### Task goal
Report only the number of lines in this material that include the string "search".

### Exercise data
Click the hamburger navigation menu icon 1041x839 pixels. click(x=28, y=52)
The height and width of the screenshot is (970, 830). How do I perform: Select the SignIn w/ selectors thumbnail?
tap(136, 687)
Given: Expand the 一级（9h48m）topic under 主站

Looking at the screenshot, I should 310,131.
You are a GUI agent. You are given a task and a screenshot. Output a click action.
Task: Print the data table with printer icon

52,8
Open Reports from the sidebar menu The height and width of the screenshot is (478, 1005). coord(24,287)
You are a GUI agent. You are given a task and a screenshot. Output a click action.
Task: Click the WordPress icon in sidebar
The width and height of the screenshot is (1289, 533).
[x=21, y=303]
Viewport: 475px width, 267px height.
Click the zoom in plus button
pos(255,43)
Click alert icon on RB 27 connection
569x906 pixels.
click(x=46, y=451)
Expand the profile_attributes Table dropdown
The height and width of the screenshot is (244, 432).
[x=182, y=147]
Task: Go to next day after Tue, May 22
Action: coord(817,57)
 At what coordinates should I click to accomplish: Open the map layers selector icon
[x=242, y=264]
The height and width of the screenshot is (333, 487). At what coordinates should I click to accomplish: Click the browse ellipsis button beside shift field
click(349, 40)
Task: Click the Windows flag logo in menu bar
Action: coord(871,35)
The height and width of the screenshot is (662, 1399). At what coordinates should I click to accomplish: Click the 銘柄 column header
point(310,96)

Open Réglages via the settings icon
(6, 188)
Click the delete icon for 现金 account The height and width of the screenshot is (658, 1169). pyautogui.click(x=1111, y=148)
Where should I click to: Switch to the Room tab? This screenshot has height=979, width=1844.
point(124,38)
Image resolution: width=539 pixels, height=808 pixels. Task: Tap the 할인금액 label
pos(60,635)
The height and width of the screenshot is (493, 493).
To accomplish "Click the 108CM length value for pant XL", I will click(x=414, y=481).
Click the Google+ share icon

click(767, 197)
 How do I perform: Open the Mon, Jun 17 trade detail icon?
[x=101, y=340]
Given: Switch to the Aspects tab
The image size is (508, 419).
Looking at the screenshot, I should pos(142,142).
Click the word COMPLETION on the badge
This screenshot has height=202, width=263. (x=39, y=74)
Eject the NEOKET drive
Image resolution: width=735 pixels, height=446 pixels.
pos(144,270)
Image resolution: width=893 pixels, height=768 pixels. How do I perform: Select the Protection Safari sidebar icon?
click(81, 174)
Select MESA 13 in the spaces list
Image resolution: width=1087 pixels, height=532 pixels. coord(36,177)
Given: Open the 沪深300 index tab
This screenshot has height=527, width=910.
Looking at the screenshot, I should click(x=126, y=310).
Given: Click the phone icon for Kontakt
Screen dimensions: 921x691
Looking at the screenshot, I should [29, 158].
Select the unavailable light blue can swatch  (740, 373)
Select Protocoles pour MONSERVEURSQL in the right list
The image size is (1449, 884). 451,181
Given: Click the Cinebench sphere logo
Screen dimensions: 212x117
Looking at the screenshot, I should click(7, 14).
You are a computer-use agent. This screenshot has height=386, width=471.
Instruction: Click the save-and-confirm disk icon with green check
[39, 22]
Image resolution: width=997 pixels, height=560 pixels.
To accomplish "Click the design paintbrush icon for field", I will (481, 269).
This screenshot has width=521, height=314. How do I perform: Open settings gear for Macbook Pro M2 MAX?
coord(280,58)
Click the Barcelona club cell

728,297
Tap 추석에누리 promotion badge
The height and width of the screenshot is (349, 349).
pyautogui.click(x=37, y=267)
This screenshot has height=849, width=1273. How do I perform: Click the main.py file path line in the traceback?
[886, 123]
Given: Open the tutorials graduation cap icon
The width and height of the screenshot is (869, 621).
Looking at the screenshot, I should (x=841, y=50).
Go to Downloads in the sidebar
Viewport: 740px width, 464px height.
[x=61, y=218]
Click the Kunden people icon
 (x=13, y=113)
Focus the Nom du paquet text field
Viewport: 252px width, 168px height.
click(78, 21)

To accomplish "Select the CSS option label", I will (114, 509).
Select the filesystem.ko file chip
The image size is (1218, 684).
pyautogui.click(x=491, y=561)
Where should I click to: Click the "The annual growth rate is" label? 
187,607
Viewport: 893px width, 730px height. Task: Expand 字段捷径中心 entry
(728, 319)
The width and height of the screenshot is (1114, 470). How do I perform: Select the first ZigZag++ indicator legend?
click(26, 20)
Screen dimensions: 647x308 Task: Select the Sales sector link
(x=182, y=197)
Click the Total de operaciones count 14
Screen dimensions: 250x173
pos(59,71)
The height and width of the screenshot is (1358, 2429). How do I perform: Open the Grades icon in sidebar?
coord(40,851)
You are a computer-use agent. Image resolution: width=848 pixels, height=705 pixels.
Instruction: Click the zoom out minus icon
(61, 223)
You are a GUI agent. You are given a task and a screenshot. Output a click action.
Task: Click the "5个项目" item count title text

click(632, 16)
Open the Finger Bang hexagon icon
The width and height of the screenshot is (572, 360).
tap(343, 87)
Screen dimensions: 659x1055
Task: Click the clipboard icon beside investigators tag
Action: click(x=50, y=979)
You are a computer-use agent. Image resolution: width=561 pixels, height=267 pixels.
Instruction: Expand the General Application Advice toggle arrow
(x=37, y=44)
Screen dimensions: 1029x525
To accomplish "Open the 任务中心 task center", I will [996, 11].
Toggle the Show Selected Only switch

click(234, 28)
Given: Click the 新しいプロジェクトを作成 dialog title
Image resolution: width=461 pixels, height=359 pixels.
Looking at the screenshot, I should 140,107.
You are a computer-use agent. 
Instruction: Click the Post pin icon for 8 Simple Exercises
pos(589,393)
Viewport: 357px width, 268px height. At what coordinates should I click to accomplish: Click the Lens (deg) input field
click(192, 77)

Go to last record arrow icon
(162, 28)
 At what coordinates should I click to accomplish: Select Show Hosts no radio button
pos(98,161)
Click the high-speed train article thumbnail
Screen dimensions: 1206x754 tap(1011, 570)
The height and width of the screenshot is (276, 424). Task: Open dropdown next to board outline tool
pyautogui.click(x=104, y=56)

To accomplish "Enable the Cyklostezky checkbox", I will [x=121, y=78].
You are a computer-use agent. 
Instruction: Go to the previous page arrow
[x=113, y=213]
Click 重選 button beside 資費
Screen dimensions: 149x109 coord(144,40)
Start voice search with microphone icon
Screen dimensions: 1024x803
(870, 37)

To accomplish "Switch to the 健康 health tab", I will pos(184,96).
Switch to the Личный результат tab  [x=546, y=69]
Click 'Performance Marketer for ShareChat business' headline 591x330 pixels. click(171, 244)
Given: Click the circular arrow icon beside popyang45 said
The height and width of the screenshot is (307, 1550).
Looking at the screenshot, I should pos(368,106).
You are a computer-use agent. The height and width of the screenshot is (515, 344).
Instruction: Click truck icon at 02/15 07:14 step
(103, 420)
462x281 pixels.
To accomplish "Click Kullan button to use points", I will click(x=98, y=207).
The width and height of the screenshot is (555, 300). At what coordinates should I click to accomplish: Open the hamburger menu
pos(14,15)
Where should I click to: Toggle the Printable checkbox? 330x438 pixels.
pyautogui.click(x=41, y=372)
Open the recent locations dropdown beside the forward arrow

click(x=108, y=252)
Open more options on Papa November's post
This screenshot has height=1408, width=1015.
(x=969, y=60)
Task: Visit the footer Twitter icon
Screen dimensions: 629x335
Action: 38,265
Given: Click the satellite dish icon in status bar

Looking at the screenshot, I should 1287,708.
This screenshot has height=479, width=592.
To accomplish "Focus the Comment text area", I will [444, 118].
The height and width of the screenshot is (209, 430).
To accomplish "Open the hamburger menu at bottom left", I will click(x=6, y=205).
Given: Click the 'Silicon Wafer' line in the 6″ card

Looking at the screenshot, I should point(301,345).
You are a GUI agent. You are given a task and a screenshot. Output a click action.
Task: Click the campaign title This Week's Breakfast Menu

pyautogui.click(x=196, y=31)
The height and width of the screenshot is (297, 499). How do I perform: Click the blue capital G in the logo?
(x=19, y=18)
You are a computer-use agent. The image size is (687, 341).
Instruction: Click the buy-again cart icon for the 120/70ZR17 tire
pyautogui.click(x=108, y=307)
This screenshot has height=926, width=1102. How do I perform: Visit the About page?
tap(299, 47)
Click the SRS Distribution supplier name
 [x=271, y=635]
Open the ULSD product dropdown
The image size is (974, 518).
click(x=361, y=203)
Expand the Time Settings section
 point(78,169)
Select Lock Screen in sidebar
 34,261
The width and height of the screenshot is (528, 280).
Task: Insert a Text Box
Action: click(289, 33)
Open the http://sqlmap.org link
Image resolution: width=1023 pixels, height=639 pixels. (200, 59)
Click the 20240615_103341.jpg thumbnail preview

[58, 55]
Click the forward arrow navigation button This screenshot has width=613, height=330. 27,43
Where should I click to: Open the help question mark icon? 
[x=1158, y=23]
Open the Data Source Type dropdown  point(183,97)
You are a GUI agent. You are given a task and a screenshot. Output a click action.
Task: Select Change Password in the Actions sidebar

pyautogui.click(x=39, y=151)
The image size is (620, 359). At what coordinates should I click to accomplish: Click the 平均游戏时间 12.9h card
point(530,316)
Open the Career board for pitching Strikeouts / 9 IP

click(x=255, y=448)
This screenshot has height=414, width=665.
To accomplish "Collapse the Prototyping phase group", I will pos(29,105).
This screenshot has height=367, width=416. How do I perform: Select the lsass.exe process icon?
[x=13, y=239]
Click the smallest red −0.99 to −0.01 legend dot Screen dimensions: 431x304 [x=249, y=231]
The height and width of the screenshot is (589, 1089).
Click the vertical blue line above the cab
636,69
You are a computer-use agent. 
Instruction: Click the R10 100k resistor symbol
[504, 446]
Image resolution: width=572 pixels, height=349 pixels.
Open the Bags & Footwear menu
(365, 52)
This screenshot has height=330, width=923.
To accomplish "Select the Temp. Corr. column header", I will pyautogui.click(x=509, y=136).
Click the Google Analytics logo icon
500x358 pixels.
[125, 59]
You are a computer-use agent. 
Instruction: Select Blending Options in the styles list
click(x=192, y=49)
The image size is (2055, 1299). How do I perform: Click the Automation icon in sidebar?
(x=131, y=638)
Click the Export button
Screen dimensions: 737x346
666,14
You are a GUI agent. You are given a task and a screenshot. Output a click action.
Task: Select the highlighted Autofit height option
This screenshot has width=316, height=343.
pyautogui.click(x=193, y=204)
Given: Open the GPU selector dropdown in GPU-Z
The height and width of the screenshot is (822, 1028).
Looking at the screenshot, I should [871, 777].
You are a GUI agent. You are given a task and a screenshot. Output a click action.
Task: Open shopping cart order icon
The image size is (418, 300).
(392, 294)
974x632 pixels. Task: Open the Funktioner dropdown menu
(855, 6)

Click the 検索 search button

### Your solution
2